Excerpted text:
Full Year 2025 Highlights

  • Revenue was $484.2 million, a 1.2% decrease year-over-year, primarily related to the items described in the revenue sections above.
  • Direct to Consumer (“DTC”) revenue was $415.8 million, a 4.7% decrease compared to prior year. Included in this revenue is $5.8 million of revenue from BARK Air.
  • Commerce revenue was $68.3 million, a 27.2% increase compared to prior year.
  • Gross profit was $302.0 million, a 0.1% decrease year-over-year.
  • Gross margin was 62.4%, as compared to 61.6% in the prior year.
  • Advertising and marketing expenses were $83.8 million as compared to $79.3 million in the prior year.
  • General and administrative ("G&A") expenses were $253.4 million, as compared to $268.4 million in the prior year.
  • Net loss was $(32.9) million, as compared to $(37.0) million in the prior year.
  • Adjusted EBITDA was $5.4 million, an improvement of $16 million compared to $(10.6) million in the prior year.
  • Net cash used in operating activities was $(7.1) million. Free cash flow, defined as net cash used in operating activities less capital expenditures, was $(13.2) million, driven by year end inventory build and other working capital changes.

Balance Sheet Highlights

  • The Company’s cash and cash equivalents balance as of March 31, 2025 was $94.0 million, and reflects $10.5 million of share repurchases in the fourth quarter at an average price of $1.71.
  • The Company's inventory balance as of March 31, 2025 was $88.1 million, a $3.9 million increase compared to last year.

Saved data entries
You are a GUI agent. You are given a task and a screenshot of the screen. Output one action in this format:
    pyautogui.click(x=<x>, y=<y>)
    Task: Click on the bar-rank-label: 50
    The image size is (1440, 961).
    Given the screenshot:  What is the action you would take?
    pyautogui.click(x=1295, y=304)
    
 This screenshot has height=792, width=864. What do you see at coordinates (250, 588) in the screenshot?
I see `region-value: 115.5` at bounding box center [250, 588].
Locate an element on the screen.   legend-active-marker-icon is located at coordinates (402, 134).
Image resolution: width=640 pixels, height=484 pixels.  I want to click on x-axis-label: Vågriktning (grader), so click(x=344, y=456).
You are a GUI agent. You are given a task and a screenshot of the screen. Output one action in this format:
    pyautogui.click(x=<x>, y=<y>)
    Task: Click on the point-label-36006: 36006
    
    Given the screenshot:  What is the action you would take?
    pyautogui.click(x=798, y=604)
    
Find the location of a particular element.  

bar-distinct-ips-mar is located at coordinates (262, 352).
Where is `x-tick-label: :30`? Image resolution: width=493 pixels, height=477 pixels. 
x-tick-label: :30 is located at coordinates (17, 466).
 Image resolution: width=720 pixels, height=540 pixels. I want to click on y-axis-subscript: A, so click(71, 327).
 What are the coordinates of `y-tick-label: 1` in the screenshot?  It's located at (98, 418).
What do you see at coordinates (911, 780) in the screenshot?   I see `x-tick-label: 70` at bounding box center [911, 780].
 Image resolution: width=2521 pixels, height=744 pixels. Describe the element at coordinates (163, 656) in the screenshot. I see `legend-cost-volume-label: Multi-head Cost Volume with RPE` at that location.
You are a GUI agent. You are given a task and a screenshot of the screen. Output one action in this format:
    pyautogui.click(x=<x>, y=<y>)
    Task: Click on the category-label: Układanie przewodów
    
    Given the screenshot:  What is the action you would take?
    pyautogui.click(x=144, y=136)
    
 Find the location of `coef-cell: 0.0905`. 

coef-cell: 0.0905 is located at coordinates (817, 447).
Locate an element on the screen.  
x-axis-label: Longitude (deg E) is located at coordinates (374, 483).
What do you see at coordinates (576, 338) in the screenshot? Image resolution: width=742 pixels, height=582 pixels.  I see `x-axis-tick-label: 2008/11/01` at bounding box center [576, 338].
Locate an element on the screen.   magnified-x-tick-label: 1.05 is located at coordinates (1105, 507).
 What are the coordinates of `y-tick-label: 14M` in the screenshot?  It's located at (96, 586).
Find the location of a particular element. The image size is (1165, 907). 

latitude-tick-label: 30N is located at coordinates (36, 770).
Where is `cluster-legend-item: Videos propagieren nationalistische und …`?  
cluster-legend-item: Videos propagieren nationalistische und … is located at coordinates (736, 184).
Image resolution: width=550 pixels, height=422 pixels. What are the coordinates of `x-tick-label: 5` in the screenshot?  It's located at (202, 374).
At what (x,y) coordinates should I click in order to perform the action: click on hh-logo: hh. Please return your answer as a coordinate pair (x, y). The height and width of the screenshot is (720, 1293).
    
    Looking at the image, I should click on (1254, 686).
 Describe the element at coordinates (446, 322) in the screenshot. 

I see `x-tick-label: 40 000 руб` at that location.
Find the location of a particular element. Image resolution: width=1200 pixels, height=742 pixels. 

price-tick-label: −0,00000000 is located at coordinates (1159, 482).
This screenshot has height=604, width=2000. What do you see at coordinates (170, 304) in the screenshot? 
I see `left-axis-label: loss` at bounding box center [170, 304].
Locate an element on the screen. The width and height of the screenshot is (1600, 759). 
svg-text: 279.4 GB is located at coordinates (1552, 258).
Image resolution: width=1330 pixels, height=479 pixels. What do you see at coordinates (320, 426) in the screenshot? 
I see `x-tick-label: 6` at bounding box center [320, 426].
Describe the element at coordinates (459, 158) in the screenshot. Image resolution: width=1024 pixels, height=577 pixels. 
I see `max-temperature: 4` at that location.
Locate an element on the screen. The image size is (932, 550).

Exercise requirements:
a: Rewrite the financial highlights text from "Full Year 2025" up to and including "0.1% decrease year-over-year.", changing "prior year" to "previous year".
b: Answer these questions from the financial highlights text:
(i) What was Commerce revenue for the full year?
(ii) What was the gross margin for the full year?
(iii) What was the company's inventory balance as of March 31, 2025?
Rely only on the financial highlights text.

Answers to this exercise:
a:
Full Year 2025 Highlights

  • Revenue was $484.2 million, a 1.2% decrease year-over-year, primarily related to the items described in the revenue sections above.
  • Direct to Consumer (“DTC”) revenue was $415.8 million, a 4.7% decrease compared to previous year. Included in this revenue is $5.8 million of revenue from BARK Air.
  • Commerce revenue was $68.3 million, a 27.2% increase compared to previous year.
  • Gross profit was $302.0 million, a 0.1% decrease year-over-year.

b:
(i) $68.3 million
(ii) 62.4%
(iii) $88.1 million